# [ASSIGNMENT]
Every record, from the first line to the last, needs to be given again exactly.

# [DATASET CONTENT]

________________________

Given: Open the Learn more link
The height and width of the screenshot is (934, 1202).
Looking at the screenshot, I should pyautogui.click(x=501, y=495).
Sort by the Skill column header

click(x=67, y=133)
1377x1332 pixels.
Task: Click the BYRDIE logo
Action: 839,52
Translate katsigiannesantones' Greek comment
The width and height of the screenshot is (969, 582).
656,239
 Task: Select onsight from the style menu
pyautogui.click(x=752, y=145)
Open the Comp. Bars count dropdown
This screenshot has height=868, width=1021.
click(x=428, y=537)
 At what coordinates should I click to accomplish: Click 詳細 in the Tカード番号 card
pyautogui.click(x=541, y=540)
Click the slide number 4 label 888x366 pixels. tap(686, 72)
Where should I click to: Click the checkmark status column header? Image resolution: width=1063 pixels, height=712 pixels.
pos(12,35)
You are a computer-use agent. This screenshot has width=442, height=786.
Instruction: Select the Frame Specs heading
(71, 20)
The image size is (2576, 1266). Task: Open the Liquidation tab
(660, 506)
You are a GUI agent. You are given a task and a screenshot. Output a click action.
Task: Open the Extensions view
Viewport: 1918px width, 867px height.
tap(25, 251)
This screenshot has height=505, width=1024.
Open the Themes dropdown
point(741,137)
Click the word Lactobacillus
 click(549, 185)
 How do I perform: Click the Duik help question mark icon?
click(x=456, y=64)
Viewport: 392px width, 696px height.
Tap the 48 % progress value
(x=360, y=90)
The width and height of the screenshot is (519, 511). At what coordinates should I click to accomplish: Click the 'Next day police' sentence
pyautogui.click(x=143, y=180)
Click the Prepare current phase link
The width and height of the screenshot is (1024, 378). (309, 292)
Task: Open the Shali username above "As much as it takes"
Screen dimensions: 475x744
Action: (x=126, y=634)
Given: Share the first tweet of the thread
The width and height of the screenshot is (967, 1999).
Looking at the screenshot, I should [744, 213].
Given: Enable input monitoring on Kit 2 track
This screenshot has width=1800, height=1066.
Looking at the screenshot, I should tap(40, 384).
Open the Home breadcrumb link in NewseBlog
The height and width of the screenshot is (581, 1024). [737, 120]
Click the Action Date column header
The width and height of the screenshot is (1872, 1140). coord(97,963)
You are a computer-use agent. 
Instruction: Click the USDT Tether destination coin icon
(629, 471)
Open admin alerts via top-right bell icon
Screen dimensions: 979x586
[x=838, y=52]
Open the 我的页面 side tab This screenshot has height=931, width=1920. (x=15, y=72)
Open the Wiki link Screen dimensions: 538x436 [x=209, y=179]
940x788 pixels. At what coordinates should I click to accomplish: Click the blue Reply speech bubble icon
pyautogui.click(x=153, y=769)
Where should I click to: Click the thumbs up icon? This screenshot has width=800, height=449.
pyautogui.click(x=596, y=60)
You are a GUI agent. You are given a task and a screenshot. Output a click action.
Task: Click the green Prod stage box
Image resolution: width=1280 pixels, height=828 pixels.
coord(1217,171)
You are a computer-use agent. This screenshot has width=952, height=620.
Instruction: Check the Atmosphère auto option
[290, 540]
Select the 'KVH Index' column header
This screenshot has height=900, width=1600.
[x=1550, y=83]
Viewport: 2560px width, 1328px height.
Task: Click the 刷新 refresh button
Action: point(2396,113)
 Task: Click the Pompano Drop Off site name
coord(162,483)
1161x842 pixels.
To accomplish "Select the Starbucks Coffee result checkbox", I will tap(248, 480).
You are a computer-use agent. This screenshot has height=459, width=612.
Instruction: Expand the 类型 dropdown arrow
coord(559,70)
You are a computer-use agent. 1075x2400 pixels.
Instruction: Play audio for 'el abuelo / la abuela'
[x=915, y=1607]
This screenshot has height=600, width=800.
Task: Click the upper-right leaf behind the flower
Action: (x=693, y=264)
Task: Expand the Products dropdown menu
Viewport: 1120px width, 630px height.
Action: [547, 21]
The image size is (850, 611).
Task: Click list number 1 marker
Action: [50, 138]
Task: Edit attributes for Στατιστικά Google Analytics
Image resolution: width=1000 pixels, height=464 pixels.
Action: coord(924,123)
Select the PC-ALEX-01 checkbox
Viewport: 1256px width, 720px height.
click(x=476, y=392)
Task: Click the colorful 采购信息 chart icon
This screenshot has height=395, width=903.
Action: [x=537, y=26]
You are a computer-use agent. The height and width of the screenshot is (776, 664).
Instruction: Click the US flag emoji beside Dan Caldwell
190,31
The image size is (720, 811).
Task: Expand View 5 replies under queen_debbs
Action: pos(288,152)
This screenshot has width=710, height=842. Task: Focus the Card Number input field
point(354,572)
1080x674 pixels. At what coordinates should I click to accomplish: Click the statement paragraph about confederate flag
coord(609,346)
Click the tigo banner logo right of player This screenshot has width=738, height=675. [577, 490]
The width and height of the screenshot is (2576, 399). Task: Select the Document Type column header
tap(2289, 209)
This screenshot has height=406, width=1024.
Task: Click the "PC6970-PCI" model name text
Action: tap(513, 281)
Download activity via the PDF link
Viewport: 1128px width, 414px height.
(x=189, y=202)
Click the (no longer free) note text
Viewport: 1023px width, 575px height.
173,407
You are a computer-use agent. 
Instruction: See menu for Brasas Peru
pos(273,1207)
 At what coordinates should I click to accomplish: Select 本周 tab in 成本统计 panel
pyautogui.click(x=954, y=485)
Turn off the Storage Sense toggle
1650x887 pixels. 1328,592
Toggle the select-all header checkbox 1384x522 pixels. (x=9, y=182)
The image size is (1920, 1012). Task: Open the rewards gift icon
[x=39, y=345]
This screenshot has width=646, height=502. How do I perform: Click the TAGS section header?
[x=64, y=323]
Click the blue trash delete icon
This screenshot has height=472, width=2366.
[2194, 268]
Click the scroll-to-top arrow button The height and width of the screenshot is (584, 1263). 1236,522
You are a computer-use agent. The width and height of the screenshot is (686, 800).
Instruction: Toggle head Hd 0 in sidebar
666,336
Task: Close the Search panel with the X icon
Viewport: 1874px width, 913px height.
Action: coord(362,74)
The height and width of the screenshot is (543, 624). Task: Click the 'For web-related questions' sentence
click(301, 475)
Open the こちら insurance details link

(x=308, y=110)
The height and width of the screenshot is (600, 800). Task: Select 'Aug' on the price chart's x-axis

________________________

# [ANSWER]
Given: Open the Learn more link
The height and width of the screenshot is (934, 1202).
Looking at the screenshot, I should pyautogui.click(x=501, y=495).
Sort by the Skill column header

click(x=67, y=133)
1377x1332 pixels.
Task: Click the BYRDIE logo
Action: 839,52
Translate katsigiannesantones' Greek comment
The width and height of the screenshot is (969, 582).
656,239
 Task: Select onsight from the style menu
pyautogui.click(x=752, y=145)
Open the Comp. Bars count dropdown
This screenshot has height=868, width=1021.
click(x=428, y=537)
 At what coordinates should I click to accomplish: Click 詳細 in the Tカード番号 card
pyautogui.click(x=541, y=540)
Click the slide number 4 label 888x366 pixels. tap(686, 72)
Where should I click to: Click the checkmark status column header? Image resolution: width=1063 pixels, height=712 pixels.
pos(12,35)
You are a computer-use agent. This screenshot has width=442, height=786.
Instruction: Select the Frame Specs heading
(71, 20)
The image size is (2576, 1266). Task: Open the Liquidation tab
(660, 506)
You are a GUI agent. You are given a task and a screenshot. Output a click action.
Task: Open the Extensions view
Viewport: 1918px width, 867px height.
tap(25, 251)
This screenshot has height=505, width=1024.
Open the Themes dropdown
point(741,137)
Click the word Lactobacillus
 click(549, 185)
 How do I perform: Click the Duik help question mark icon?
click(x=456, y=64)
Viewport: 392px width, 696px height.
Tap the 48 % progress value
(x=360, y=90)
The width and height of the screenshot is (519, 511). At what coordinates should I click to accomplish: Click the 'Next day police' sentence
pyautogui.click(x=143, y=180)
Click the Prepare current phase link
The width and height of the screenshot is (1024, 378). (309, 292)
Task: Open the Shali username above "As much as it takes"
Screen dimensions: 475x744
Action: (x=126, y=634)
Given: Share the first tweet of the thread
The width and height of the screenshot is (967, 1999).
Looking at the screenshot, I should [744, 213].
Given: Enable input monitoring on Kit 2 track
This screenshot has width=1800, height=1066.
Looking at the screenshot, I should tap(40, 384).
Open the Home breadcrumb link in NewseBlog
The height and width of the screenshot is (581, 1024). [737, 120]
Click the Action Date column header
The width and height of the screenshot is (1872, 1140). coord(97,963)
You are a computer-use agent. 
Instruction: Click the USDT Tether destination coin icon
(629, 471)
Open admin alerts via top-right bell icon
Screen dimensions: 979x586
[x=838, y=52]
Open the 我的页面 side tab This screenshot has height=931, width=1920. (x=15, y=72)
Open the Wiki link Screen dimensions: 538x436 [x=209, y=179]
940x788 pixels. At what coordinates should I click to accomplish: Click the blue Reply speech bubble icon
pyautogui.click(x=153, y=769)
Where should I click to: Click the thumbs up icon? This screenshot has width=800, height=449.
pyautogui.click(x=596, y=60)
You are a GUI agent. You are given a task and a screenshot. Output a click action.
Task: Click the green Prod stage box
Image resolution: width=1280 pixels, height=828 pixels.
coord(1217,171)
You are a computer-use agent. This screenshot has width=952, height=620.
Instruction: Check the Atmosphère auto option
[290, 540]
Select the 'KVH Index' column header
This screenshot has height=900, width=1600.
[x=1550, y=83]
Viewport: 2560px width, 1328px height.
Task: Click the 刷新 refresh button
Action: point(2396,113)
 Task: Click the Pompano Drop Off site name
coord(162,483)
1161x842 pixels.
To accomplish "Select the Starbucks Coffee result checkbox", I will tap(248, 480).
You are a computer-use agent. This screenshot has height=459, width=612.
Instruction: Expand the 类型 dropdown arrow
coord(559,70)
You are a computer-use agent. 1075x2400 pixels.
Instruction: Play audio for 'el abuelo / la abuela'
[x=915, y=1607]
This screenshot has height=600, width=800.
Task: Click the upper-right leaf behind the flower
Action: (x=693, y=264)
Task: Expand the Products dropdown menu
Viewport: 1120px width, 630px height.
Action: [547, 21]
The image size is (850, 611).
Task: Click list number 1 marker
Action: [50, 138]
Task: Edit attributes for Στατιστικά Google Analytics
Image resolution: width=1000 pixels, height=464 pixels.
Action: coord(924,123)
Select the PC-ALEX-01 checkbox
Viewport: 1256px width, 720px height.
click(x=476, y=392)
Task: Click the colorful 采购信息 chart icon
This screenshot has height=395, width=903.
Action: [x=537, y=26]
You are a computer-use agent. The height and width of the screenshot is (776, 664).
Instruction: Click the US flag emoji beside Dan Caldwell
190,31
The image size is (720, 811).
Task: Expand View 5 replies under queen_debbs
Action: pos(288,152)
This screenshot has width=710, height=842. Task: Focus the Card Number input field
point(354,572)
1080x674 pixels. At what coordinates should I click to accomplish: Click the statement paragraph about confederate flag
coord(609,346)
Click the tigo banner logo right of player This screenshot has width=738, height=675. [577, 490]
The width and height of the screenshot is (2576, 399). Task: Select the Document Type column header
tap(2289, 209)
This screenshot has height=406, width=1024.
Task: Click the "PC6970-PCI" model name text
Action: tap(513, 281)
Download activity via the PDF link
Viewport: 1128px width, 414px height.
(x=189, y=202)
Click the (no longer free) note text
Viewport: 1023px width, 575px height.
173,407
You are a computer-use agent. 
Instruction: See menu for Brasas Peru
pos(273,1207)
 At what coordinates should I click to accomplish: Select 本周 tab in 成本统计 panel
pyautogui.click(x=954, y=485)
Turn off the Storage Sense toggle
1650x887 pixels. 1328,592
Toggle the select-all header checkbox 1384x522 pixels. (x=9, y=182)
The image size is (1920, 1012). Task: Open the rewards gift icon
[x=39, y=345]
This screenshot has width=646, height=502. How do I perform: Click the TAGS section header?
[x=64, y=323]
Click the blue trash delete icon
This screenshot has height=472, width=2366.
[2194, 268]
Click the scroll-to-top arrow button The height and width of the screenshot is (584, 1263). 1236,522
You are a computer-use agent. The width and height of the screenshot is (686, 800).
Instruction: Toggle head Hd 0 in sidebar
666,336
Task: Close the Search panel with the X icon
Viewport: 1874px width, 913px height.
Action: coord(362,74)
The height and width of the screenshot is (543, 624). Task: Click the 'For web-related questions' sentence
click(301, 475)
Open the こちら insurance details link

(x=308, y=110)
The height and width of the screenshot is (600, 800). Task: Select 'Aug' on the price chart's x-axis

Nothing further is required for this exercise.